Answer

**step1** Understanding the problem

The problem asks us to divide one fraction, $$ \frac{-4}{5} $$, by another fraction, $$ \frac{-3}{5} $$.

**step2** Recalling the rule for dividing fractions

To divide fractions, we use a method often called "Keep, Change, Flip". This means we keep the first fraction as it is, change the division sign to a multiplication sign, and flip (find the reciprocal of) the second fraction. After that, we multiply the numerators together and the denominators together.

**step3** Applying the "Keep" step

The first fraction in our problem is $$ \frac{-4}{5} $$. According to the "Keep" rule, we write it down exactly as it is.

**step4** Applying the "Change" step

The operation in the problem is division ($$ ÷ $$). According to the "Change" rule, we change this division sign to a multiplication sign ($$ \times $$).
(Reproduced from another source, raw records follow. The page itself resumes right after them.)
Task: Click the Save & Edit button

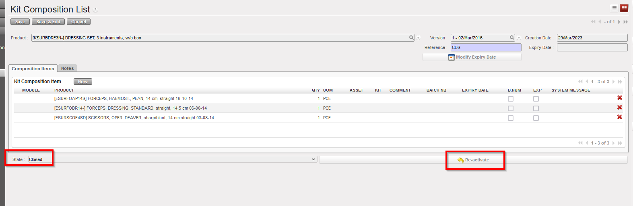Action: click(x=48, y=22)
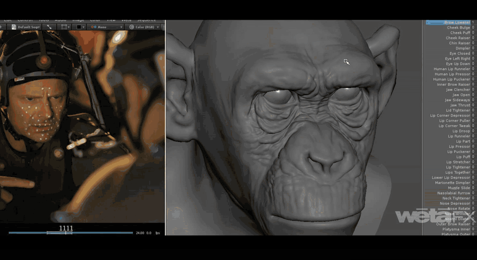Image resolution: width=477 pixels, height=260 pixels.
Task: Select the Jaw Open blendshape
Action: pos(461,95)
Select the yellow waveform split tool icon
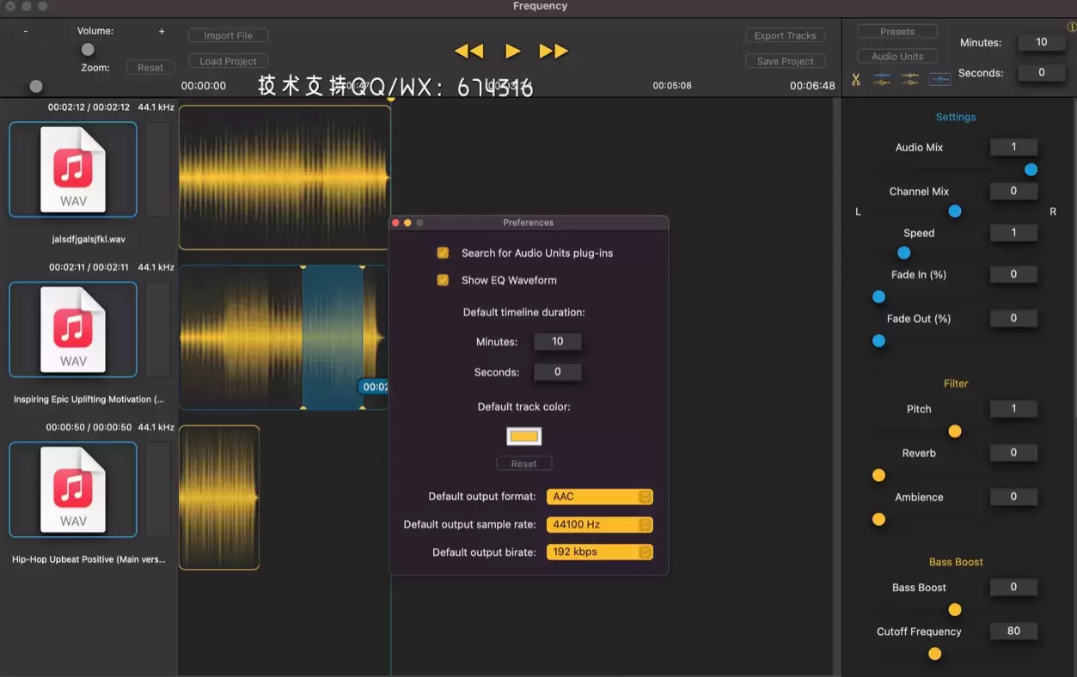This screenshot has height=677, width=1077. pyautogui.click(x=910, y=78)
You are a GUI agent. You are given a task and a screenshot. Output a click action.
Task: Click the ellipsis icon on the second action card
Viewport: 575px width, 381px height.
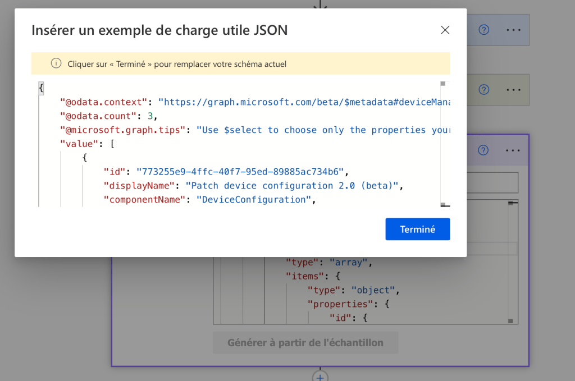[x=513, y=90]
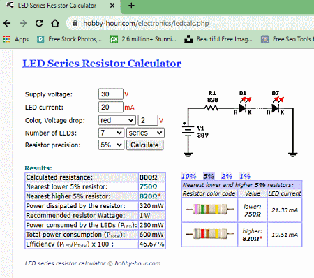The width and height of the screenshot is (314, 278).
Task: Open the series connection type dropdown
Action: (x=145, y=133)
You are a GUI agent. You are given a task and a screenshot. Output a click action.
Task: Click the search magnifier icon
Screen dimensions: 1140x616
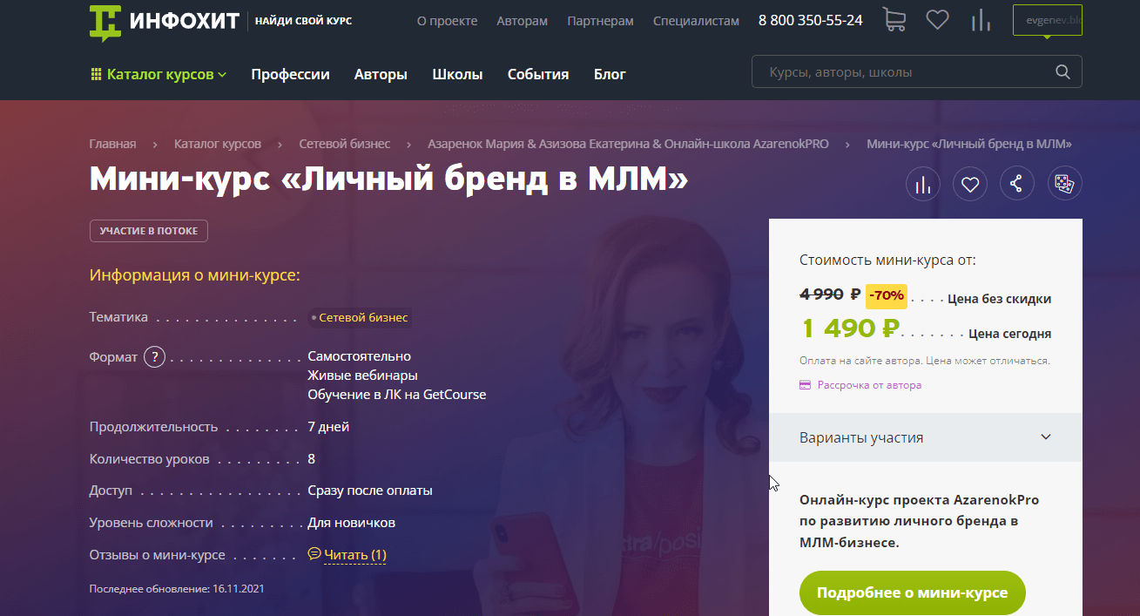coord(1062,72)
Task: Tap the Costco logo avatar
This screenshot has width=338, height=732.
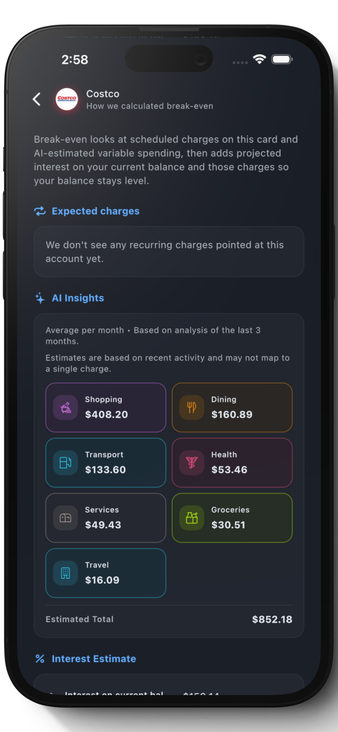Action: (x=67, y=99)
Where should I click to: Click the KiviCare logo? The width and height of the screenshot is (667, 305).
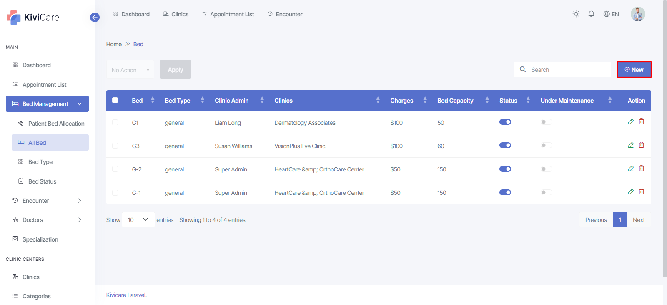[33, 18]
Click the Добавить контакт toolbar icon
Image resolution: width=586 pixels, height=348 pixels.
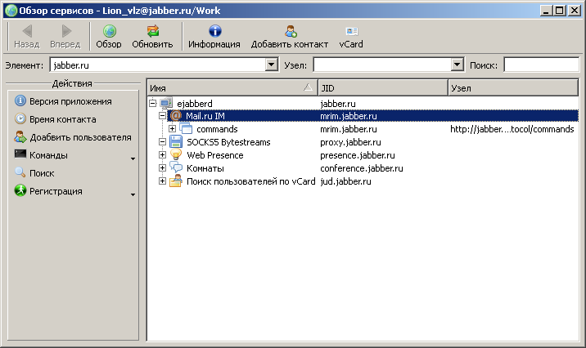[290, 32]
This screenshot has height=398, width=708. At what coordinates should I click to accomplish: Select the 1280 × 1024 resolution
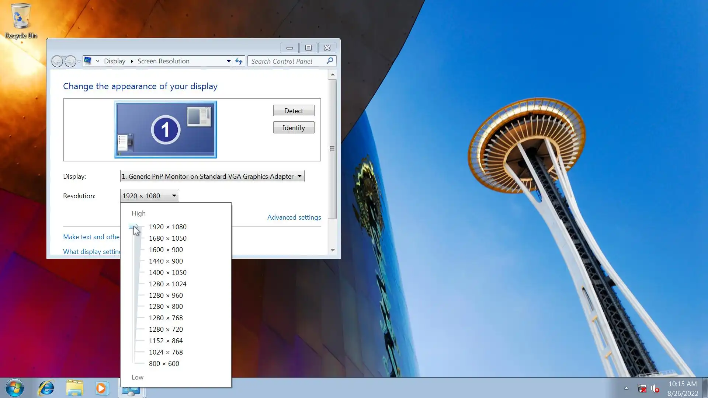[167, 284]
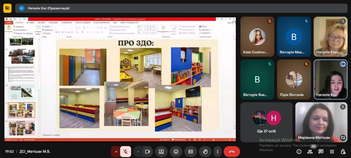Open the chat with everyone panel
Screen dimensions: 351x158
click(321, 152)
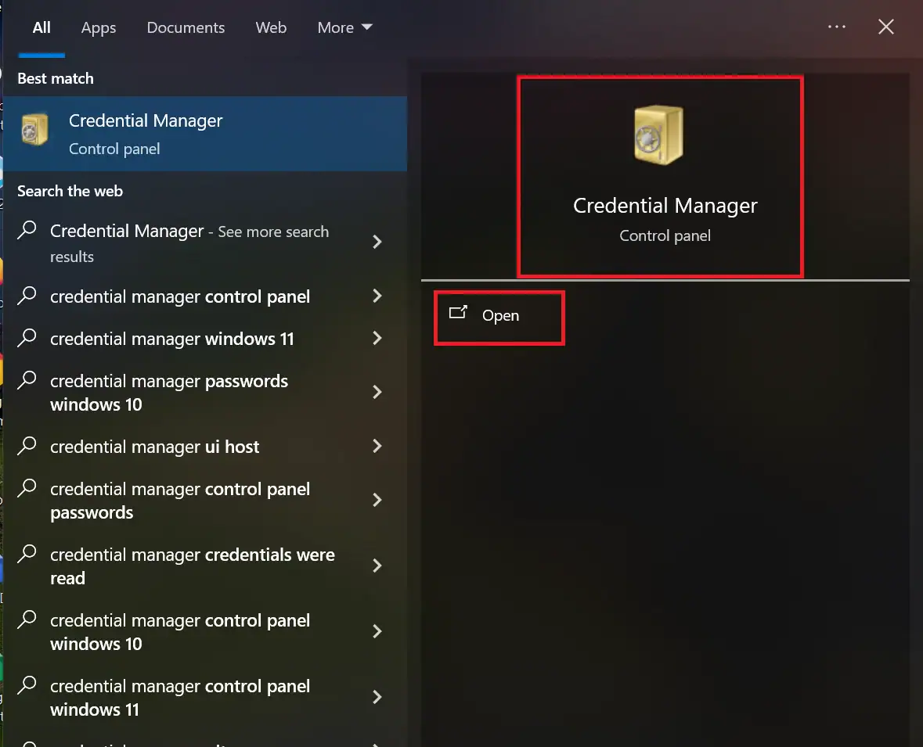Image resolution: width=923 pixels, height=747 pixels.
Task: Expand chevron for 'credential manager control panel'
Action: coord(377,296)
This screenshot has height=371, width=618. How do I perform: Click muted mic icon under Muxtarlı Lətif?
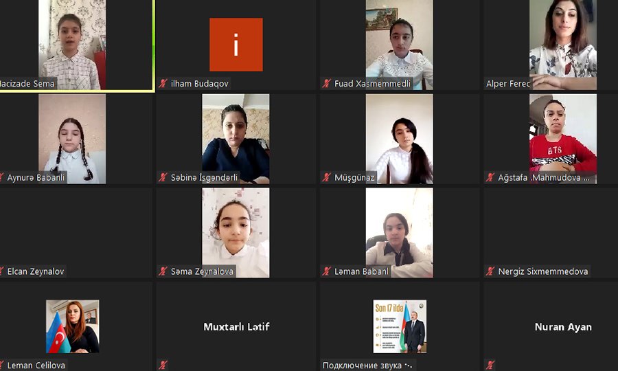point(163,365)
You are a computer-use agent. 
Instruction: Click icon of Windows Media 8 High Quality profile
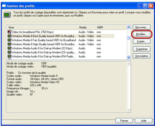9,44
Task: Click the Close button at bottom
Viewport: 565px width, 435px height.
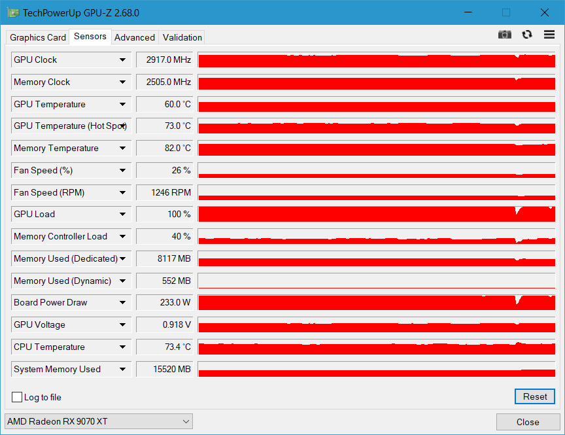Action: point(528,422)
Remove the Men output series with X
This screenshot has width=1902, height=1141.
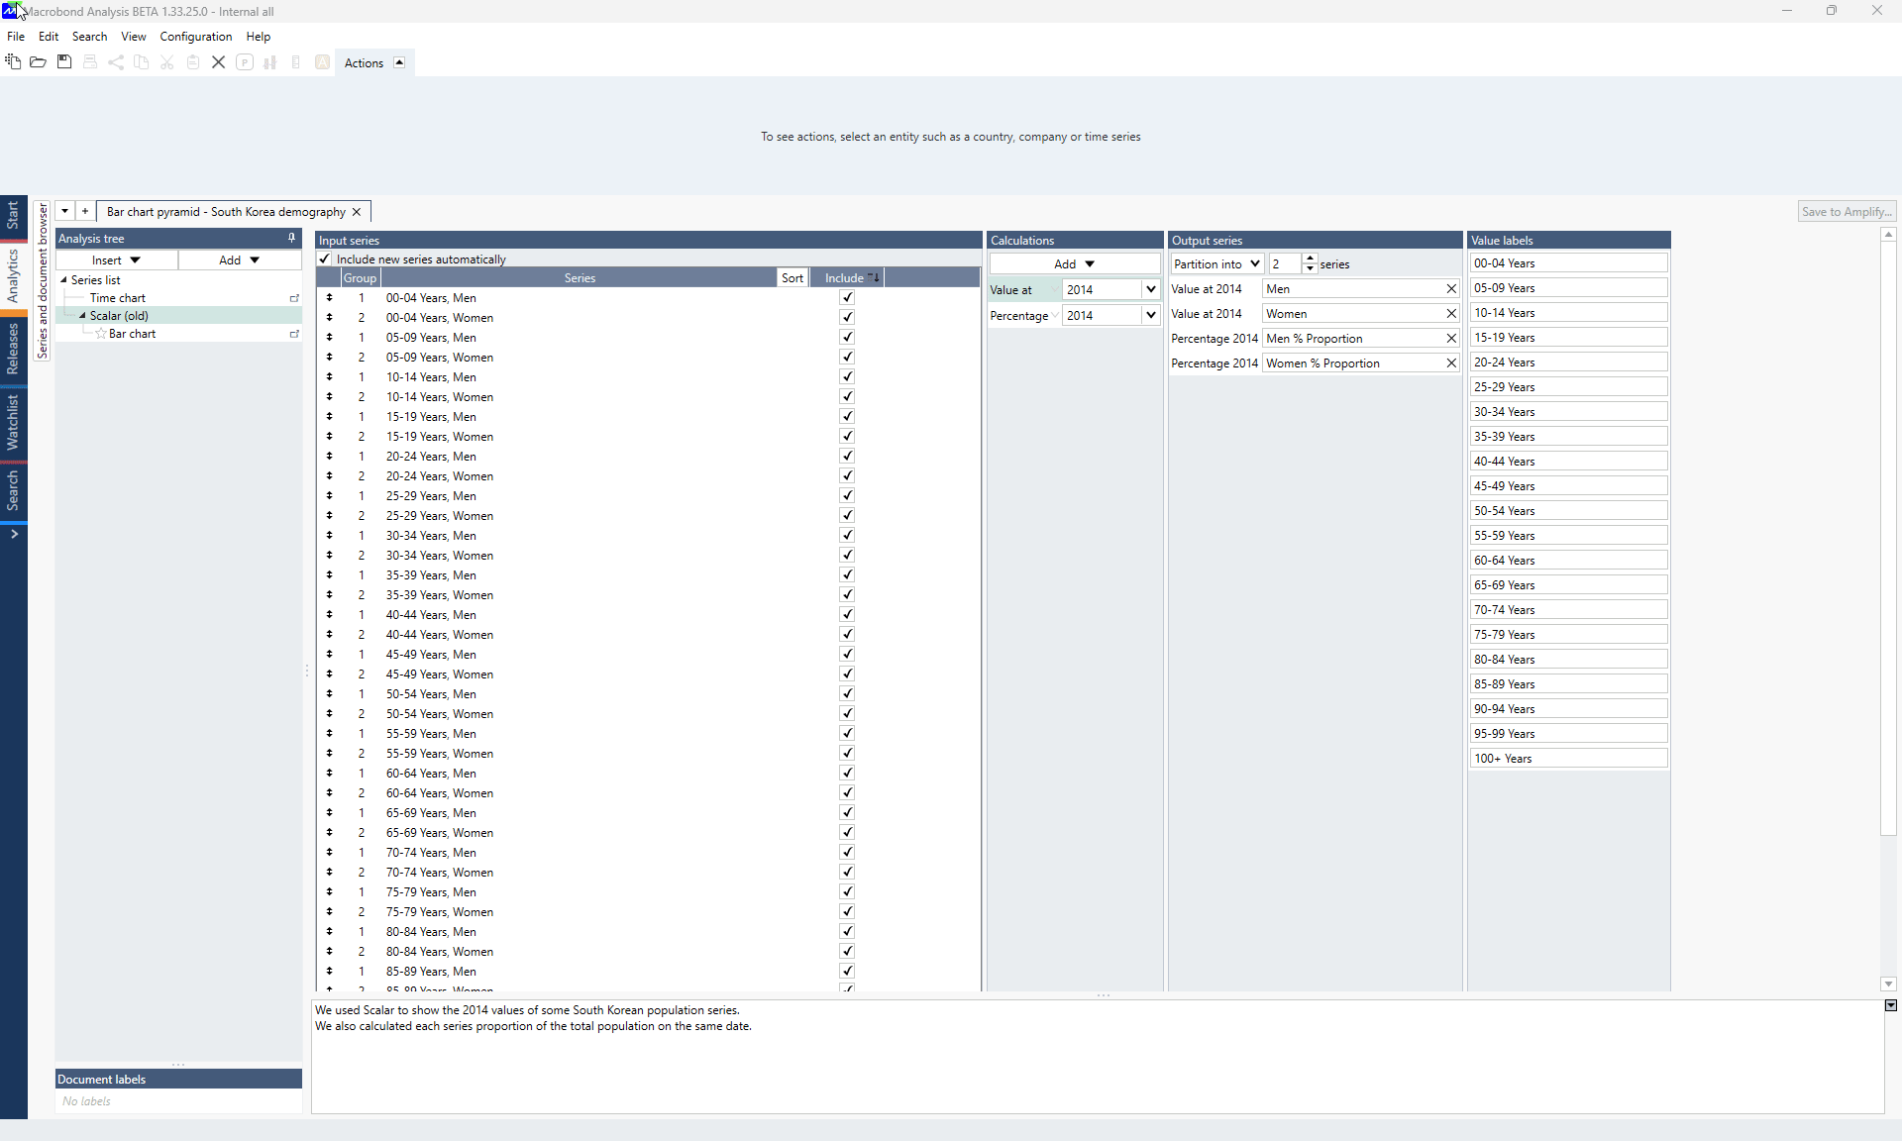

**step5** Applying the "Flip" step

The second fraction is $$ \frac{-3}{5} $$. To "Flip" it, we find its reciprocal by swapping its numerator and its denominator. The reciprocal of $$ \frac{-3}{5} $$ is $$ \frac{5}{-3} $$.
Now, the expression becomes: $$ \frac{-4}{5} \times \frac{5}{-3} $$.

**step6** Multiplying the fractions

Now we multiply the numerators together and the denominators together:
Numerator: $$ (-4) \times 5 = -20 $$
Denominator: $$ 5 \times (-3) = -15 $$
So, the result of the multiplication is the fraction $$ \frac{-20}{-15} $$.

**step7** Simplifying the result

We have the fraction $$ \frac{-20}{-15} $$.
When a negative number is divided by a negative number, the result is a positive number. So, $$ \frac{-20}{-15} $$ is equivalent to $$ \frac{20}{15} $$.
Next, we simplify this fraction by finding the greatest common factor of the numerator (20) and the denominator (15). Both 20 and 15 are divisible by 5.
Divide the numerator by 5: $$ 20 ÷ 5 = 4 $$
Divide the denominator by 5: $$ 15 ÷ 5 = 3 $$
Thus, the simplified fraction is $$ \frac{4}{3} $$.